Saturday, 31 May 2014

Blog #49

This is blog number 49, and I have nothing to write about. So write about nothing, says the muse.

Well. Nothing is the absence of something. If I had something to write about, I wouldn’t be fretting about nothing, would I? But I dutifully troll the internet to see if I can find out something about nothing. Surprise! Google has lots of information about nothing, and it turns out that nothing is a very valuable thing to meditate on. Many people have, and have shared their thoughts with us. For instance...

"Nothing works unless you do." Maya Angleou.
From what I can gather, there are two schools of thought about nothing. Either nothing is very bad, or it is very good.

First, the bad news. The very sound of the word is empty. Nothing – literally, “no thing” – is a negative way of looking at things. The word doesn’t carry the rich sensory stimulation of words like chocolate, symphony, or lilac. “Nothing” doesn’t make your heart dance with delight.

And apparently, the worst thing you can do in a crisis is nothing, said Theodore Roosevelt. Making the wrong decision is better than making no decision. Personally, I’m not so sure of that. A lot of well-intentioned people run wildly off in all directions during a crisis, creating more problems. But I’m not Teddy Roosevelt, so what do I know? Nothing.

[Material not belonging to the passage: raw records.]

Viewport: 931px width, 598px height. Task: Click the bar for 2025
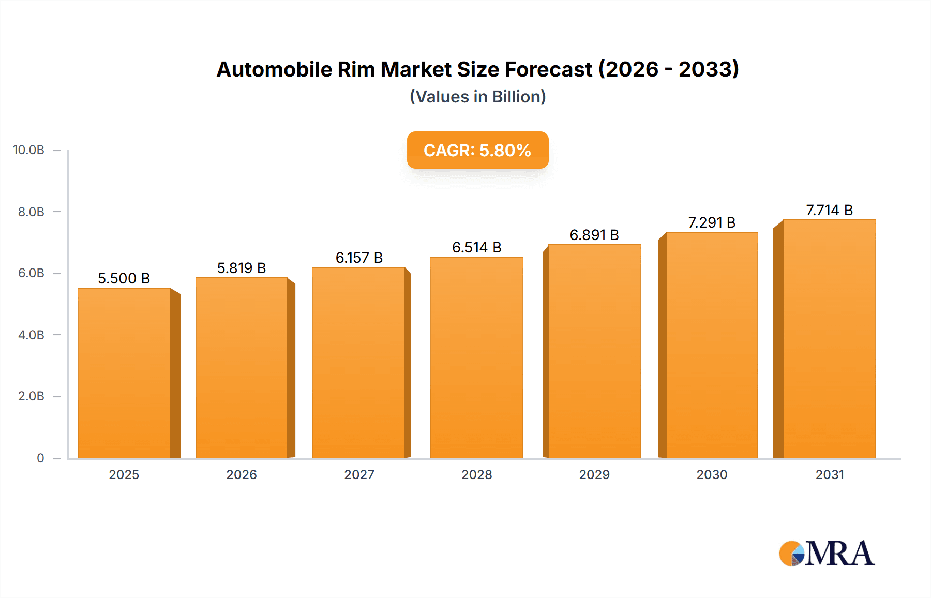pos(124,372)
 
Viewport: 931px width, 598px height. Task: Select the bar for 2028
pos(476,357)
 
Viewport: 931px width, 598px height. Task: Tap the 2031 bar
pos(829,339)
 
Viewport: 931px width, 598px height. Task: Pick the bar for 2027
pos(358,362)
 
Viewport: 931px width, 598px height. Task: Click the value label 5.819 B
pos(241,268)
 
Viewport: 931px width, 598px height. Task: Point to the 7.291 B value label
pos(712,222)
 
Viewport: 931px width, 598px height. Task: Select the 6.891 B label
pos(594,235)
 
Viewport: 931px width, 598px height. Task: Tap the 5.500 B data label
pos(124,278)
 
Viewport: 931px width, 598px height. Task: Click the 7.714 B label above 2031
pos(829,210)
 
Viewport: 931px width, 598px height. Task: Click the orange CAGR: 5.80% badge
pos(477,150)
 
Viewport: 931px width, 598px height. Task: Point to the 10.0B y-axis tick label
pos(28,150)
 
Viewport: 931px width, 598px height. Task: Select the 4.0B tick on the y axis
pos(31,335)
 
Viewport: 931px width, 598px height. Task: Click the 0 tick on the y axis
pos(40,458)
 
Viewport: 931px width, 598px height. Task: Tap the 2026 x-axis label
pos(241,474)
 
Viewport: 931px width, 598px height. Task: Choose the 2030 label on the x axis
pos(712,474)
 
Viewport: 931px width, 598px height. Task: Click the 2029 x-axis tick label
pos(594,474)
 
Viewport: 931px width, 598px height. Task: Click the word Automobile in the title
pos(274,69)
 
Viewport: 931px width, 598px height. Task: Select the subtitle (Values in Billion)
pos(477,97)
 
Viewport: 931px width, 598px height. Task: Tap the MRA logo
pos(827,554)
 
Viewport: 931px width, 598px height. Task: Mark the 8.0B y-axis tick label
pos(31,212)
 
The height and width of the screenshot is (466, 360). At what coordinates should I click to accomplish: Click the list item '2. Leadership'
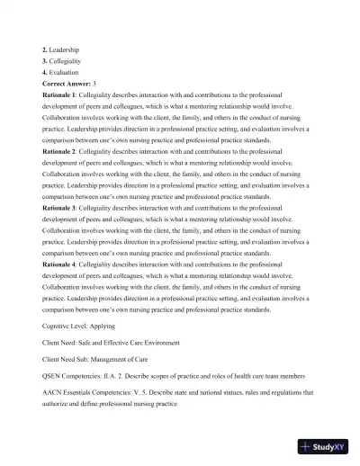coord(61,49)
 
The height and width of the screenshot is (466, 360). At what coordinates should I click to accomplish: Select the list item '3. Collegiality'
coord(63,60)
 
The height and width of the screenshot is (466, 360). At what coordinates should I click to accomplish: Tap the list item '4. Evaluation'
coord(61,72)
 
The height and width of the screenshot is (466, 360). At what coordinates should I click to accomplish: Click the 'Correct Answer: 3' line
coord(76,83)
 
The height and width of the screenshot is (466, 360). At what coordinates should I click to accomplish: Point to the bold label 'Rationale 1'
coord(59,94)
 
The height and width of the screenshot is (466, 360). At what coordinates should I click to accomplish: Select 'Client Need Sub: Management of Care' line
coord(103,360)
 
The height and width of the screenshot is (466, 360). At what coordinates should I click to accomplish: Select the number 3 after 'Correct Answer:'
coord(107,83)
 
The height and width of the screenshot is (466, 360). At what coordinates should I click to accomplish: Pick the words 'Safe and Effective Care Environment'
coord(148,343)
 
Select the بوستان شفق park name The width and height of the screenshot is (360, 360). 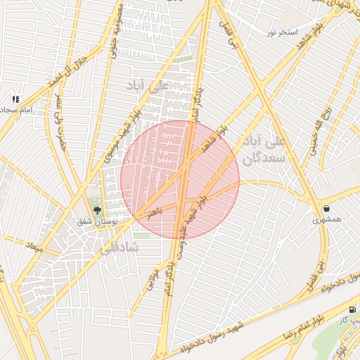98,221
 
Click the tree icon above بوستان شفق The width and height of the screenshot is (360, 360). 98,210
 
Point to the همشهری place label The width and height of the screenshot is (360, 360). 327,219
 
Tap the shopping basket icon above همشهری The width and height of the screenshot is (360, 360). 327,208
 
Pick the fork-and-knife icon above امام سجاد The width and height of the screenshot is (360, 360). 15,99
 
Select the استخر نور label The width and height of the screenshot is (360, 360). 282,32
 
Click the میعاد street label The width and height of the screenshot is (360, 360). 34,248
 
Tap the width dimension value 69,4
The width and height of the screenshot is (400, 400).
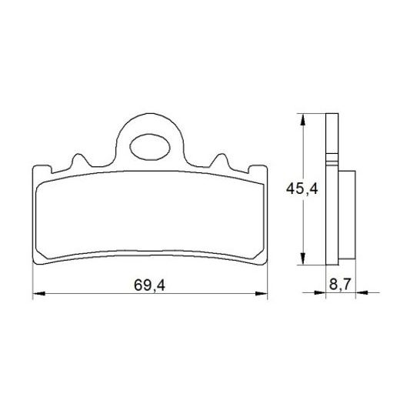pos(150,285)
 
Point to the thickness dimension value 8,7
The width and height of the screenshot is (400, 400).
pos(338,284)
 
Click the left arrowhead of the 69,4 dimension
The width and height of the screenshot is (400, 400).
pos(38,293)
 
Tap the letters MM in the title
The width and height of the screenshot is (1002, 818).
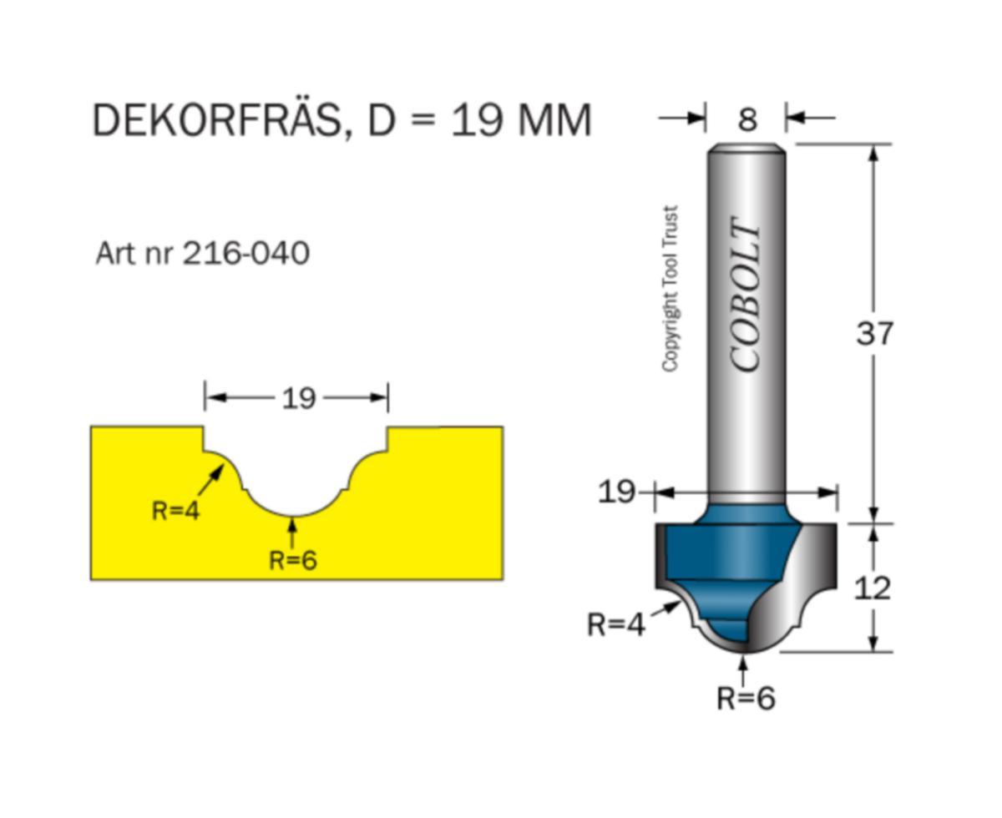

C.S. Lewis said that when “nothing” is equated with meaninglessness, the devil is at work. “Nothing is very strong: strong enough to steal away a man's best years, not in sweet sins but in a dreary flickering of the mind over it knows not what and knows not why, in the gratification of curiosities so feeble that the man is only half aware of them, in drumming of fingers and kicking of heels, in whistling tunes that he does not like ...” You get the picture. That kind of nothing is very bad, indeed. Avoid it like the plague.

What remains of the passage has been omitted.